Georgia Gould, whose mother, Gail Rebuck, is the head of Random House publishers, caused consternation among the rank and file in the solid Labour seat of Erith and Thamesmead in south-east London, when she launched her bid to replace the sitting MP, John Austen, who is standing down at the next election.

At a secret hustings last night, Ms Gould's brutal introduction to the rough world of local politics ended in defeat.

Party members chose Teresa Pearce, a 54-year-old former Labour councillor and tax expert with PricewaterhouseCoopers. Second was the former Labour minister, Melanie Johnson, with Ms Gould in a distant third place.

"Teresa won decisively," said London's Labour Party spokesman Philip Dilkes. Ms Pearce said her job now was to "rebuild the trust" of voters in the local party.

Following her humiliating third place, Ms Gould tried to heal wounds by throwing her support behind the winner, saying she supported her "100 per cent" and would campaign for her.
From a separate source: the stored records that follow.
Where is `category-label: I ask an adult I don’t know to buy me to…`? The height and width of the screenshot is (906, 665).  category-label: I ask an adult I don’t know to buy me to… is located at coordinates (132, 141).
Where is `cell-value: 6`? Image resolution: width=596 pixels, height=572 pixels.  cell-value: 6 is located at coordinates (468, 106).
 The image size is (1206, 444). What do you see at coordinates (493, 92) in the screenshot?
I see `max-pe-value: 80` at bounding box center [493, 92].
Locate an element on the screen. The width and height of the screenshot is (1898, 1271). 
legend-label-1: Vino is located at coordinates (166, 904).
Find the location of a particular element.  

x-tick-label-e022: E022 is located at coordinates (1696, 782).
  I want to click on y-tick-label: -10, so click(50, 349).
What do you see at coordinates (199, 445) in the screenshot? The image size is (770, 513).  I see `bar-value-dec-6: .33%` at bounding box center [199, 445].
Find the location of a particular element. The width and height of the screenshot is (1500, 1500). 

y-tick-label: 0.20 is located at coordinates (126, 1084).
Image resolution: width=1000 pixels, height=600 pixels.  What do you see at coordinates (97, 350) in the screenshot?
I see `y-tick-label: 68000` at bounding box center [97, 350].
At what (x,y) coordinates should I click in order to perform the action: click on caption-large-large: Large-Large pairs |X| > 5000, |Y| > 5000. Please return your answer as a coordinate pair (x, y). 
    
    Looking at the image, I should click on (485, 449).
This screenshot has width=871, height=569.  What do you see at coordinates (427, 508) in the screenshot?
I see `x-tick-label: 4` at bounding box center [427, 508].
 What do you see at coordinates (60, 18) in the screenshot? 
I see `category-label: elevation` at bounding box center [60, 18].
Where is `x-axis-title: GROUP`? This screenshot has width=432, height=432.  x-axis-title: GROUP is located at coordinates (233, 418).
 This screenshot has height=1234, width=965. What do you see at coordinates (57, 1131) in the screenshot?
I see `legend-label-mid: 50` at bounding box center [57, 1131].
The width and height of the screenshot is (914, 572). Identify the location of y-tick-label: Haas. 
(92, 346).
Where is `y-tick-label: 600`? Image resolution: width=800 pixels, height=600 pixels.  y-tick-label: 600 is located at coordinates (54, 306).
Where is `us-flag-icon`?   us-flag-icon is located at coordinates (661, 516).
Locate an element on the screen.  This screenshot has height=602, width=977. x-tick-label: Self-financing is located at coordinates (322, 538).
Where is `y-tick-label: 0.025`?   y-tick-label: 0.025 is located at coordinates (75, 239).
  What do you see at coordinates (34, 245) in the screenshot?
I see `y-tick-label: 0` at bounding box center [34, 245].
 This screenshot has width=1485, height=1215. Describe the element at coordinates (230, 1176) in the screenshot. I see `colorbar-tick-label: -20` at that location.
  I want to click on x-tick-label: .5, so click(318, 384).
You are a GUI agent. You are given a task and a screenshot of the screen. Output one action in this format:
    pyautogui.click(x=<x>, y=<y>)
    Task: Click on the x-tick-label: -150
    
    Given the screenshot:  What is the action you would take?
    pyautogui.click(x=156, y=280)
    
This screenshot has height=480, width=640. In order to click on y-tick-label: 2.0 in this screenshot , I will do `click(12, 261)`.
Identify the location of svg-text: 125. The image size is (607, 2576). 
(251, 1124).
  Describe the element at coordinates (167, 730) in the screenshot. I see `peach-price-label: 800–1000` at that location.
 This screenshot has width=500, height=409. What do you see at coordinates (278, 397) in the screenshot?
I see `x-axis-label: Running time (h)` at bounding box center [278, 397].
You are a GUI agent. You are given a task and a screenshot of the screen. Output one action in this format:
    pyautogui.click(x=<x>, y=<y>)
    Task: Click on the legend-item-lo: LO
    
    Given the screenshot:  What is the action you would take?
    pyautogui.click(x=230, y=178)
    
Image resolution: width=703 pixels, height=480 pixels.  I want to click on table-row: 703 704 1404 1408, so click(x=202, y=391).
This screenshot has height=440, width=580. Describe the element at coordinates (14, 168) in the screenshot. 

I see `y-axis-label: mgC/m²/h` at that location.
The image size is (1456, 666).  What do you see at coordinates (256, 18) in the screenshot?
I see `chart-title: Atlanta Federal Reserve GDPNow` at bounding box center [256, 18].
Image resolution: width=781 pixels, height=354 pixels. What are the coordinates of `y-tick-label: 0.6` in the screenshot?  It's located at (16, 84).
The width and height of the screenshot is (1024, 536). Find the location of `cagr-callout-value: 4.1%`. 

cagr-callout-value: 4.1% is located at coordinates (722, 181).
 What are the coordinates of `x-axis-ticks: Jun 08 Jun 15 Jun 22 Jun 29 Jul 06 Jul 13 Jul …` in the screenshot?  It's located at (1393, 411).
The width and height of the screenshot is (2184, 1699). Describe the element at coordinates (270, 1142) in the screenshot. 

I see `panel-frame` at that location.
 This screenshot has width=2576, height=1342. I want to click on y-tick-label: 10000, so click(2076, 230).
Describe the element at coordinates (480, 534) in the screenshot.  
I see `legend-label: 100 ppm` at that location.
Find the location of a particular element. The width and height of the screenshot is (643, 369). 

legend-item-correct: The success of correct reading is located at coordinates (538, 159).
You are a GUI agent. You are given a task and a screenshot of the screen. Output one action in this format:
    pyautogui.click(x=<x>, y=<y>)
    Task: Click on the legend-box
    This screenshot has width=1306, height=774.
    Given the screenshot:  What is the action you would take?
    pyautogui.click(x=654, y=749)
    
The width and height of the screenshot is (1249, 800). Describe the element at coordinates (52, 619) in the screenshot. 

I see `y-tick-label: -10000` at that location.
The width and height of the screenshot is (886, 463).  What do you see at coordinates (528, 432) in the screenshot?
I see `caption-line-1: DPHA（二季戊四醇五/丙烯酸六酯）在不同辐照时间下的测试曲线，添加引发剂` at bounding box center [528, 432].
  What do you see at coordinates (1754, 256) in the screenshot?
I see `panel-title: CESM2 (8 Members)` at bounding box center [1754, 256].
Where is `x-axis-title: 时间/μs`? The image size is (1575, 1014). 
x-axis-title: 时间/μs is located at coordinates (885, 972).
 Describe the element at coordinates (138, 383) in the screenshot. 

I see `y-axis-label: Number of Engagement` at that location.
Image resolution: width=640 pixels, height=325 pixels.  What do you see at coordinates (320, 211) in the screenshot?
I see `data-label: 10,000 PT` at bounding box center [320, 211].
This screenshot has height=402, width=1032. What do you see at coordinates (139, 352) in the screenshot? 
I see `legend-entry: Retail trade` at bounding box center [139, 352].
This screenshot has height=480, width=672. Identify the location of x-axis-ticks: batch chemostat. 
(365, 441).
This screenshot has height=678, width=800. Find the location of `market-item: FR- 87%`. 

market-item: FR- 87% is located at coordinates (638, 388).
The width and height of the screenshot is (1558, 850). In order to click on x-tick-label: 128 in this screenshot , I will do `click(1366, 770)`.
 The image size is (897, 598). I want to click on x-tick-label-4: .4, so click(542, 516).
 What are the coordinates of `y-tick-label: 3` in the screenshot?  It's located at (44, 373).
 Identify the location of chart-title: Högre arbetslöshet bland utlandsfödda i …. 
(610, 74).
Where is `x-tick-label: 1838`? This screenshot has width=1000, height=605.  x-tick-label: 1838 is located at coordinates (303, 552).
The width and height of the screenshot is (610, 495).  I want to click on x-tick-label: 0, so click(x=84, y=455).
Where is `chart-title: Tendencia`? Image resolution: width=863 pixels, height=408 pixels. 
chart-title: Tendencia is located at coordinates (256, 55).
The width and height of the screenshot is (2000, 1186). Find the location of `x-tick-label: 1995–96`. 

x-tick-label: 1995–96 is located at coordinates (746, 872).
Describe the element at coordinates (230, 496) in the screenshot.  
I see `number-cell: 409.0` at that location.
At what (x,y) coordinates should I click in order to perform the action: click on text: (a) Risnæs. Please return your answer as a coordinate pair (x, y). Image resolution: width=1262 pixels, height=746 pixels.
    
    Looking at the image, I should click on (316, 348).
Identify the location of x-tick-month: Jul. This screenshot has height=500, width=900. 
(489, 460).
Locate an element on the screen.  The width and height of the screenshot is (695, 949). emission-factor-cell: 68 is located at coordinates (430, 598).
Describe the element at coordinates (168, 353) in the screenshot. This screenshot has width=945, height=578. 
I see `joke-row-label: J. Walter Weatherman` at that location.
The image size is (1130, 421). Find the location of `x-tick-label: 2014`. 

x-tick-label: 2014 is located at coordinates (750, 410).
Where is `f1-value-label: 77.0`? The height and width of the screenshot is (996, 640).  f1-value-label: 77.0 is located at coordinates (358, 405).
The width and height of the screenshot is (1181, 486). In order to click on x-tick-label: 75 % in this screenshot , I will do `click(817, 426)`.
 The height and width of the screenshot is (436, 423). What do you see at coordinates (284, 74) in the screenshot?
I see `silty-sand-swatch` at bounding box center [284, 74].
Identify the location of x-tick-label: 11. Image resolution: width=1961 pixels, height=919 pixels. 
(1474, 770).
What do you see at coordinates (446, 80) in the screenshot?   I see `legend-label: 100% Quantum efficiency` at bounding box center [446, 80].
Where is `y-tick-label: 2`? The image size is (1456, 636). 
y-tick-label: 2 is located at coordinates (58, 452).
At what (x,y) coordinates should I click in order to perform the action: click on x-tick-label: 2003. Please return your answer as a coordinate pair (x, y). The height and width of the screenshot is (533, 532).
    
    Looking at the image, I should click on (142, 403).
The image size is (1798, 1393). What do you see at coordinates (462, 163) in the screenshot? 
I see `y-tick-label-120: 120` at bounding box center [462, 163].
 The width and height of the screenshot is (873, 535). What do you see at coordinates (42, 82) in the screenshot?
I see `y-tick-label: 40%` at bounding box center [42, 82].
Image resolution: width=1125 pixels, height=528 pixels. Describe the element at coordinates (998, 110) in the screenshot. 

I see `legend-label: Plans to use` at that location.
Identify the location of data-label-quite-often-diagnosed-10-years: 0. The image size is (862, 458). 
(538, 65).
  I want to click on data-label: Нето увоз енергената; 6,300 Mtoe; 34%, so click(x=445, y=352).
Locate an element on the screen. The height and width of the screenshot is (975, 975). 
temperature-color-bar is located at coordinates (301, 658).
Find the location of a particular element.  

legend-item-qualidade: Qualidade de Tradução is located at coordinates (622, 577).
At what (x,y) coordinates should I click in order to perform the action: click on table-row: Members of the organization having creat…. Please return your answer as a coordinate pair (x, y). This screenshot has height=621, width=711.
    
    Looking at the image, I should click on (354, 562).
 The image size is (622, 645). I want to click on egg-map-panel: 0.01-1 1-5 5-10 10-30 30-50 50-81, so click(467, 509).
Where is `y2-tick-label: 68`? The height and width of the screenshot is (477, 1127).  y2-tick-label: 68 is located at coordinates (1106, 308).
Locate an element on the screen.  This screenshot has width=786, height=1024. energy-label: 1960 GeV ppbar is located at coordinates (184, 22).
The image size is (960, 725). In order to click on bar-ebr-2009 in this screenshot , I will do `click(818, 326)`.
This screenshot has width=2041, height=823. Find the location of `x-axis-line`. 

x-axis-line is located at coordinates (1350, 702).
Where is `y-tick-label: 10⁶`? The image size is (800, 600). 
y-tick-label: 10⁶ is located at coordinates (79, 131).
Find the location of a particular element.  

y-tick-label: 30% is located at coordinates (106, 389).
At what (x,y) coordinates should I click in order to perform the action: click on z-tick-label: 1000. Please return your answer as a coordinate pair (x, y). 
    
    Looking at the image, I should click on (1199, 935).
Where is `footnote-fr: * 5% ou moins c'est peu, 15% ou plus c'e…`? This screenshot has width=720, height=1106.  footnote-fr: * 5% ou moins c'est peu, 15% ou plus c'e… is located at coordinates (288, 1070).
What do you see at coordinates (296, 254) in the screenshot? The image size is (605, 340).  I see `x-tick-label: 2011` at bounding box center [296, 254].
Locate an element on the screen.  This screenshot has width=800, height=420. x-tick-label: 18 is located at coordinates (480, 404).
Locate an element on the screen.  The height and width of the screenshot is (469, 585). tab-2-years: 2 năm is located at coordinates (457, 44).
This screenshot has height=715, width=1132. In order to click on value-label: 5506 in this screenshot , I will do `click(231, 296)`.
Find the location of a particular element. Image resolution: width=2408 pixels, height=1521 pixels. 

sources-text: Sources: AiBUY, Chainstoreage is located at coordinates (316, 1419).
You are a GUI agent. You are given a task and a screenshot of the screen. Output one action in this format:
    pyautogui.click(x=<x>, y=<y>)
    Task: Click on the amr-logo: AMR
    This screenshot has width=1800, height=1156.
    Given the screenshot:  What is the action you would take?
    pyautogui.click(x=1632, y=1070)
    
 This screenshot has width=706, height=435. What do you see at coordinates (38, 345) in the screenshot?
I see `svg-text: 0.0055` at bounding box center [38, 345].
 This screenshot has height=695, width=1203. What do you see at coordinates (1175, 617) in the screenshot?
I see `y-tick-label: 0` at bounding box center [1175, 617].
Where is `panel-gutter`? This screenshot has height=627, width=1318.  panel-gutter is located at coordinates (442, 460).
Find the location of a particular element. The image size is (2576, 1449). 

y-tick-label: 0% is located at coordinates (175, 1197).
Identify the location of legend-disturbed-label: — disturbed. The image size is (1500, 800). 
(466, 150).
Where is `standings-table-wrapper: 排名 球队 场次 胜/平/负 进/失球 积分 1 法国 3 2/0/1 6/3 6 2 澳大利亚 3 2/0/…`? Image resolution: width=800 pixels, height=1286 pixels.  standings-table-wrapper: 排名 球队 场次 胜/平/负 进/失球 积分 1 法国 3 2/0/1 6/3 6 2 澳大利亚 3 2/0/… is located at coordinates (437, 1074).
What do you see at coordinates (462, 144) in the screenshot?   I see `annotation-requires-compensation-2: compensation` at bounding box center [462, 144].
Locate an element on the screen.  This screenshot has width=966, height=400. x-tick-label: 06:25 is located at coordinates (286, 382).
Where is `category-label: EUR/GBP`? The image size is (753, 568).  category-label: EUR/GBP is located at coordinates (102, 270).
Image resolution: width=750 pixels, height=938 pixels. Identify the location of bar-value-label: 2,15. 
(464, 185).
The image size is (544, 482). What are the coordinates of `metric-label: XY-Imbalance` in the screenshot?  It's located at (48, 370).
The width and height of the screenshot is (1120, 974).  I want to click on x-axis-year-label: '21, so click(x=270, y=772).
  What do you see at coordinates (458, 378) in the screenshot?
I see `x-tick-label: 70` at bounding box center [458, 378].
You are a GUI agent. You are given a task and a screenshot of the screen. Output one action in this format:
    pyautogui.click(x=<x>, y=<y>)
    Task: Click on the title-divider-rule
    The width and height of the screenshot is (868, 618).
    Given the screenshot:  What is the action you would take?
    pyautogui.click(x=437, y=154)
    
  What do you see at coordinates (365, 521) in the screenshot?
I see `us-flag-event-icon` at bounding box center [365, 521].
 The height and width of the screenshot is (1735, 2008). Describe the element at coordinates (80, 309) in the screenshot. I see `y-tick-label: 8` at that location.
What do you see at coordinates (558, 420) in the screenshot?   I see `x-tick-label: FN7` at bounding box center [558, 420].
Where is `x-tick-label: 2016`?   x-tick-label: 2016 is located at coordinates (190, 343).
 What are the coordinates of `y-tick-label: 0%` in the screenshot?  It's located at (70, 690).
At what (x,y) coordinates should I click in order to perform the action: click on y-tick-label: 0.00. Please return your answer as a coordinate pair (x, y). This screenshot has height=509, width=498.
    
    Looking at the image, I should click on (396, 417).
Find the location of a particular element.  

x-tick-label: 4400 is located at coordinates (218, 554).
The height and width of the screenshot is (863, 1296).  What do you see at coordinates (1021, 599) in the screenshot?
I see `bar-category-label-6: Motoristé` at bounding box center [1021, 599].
Oxford graduate Ms Gould had been accused of attempting to parachute into a safe seat through her impeccable New Labour credentials.

Her father, Lord Gould, was given his peerage by Mr Blair for his role in helping to found New Labour: there are photos of Neil Kinnock, the former Labour leader, bouncing Ms Gould on his knee when she was a baby. Her mother is a close friend of the Blairs. Eyebrows were also raised when Alastair Campbell and Tessa Jowell lent Ms Gould their public support.

In her defence, her mother said last month that Ms Gould – a graduate of Oxford University where she was secretary of the Labour Club – had been a party organiser at the age of 18. "She was fighting a campaign in Mitcham and Morden before she went to university," Ms Rebuck said, "getting up at 6am and coming back at midnight,"

The hustings had been due to take place last month, but got postponed after a sealed election box was broken into and postal votes destroyed.

Her supporters were also accused of going door-to-door urging party members to fill out postal votes. By the time the ballot box was broken into, a third of party members had voted by post, an unusually high number.

All postal votes were cancelled, and an internal party investigation of the break-in is under way.

There was further discontent over national party interference earlier this month when the constituency chairman, Frank Lerner, was axed by the Labour Party general secretary, Ray Collins. Mr Lerner, a pensioner and former headmaster, had written to every member of the local party outlining the ballot box shenanigans, an act Mr Collins considered "detrimental to the party". He had also complained that the "harassment" of voters over postal votes broke party rules.